According to the article, Schultz sees AI becoming important across the test workflow. The reported applications include data acquisition and analysis, filtering, real-time interpretation and anomaly detection. In engineering terms, “AI” can include statistical models, machine-learning classifiers, neural-network inference and predictive analytics; the article does not say that every NI system uses generative AI or autonomous control.

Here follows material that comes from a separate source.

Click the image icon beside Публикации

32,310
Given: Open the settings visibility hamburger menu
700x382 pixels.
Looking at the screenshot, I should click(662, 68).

AI can support several stages of a test system:

  • Acquisition: deciding which measurements to retain, prioritize or route for further processing.
  • Signal interpretation: identifying patterns that fixed thresholds or conventional filters may miss.
  • Anomaly detection: flagging behavior that differs from a model of normal operation.
  • Failure analysis: grouping related traces and helping engineers investigate possible causes.
  • Predictive maintenance: estimating whether equipment behavior is changing before a visible failure.

These are possible roles, not capabilities that the interview documented in a particular product. Whether an AI feature is useful depends on latency, data quality, error costs and the ability to validate its decisions.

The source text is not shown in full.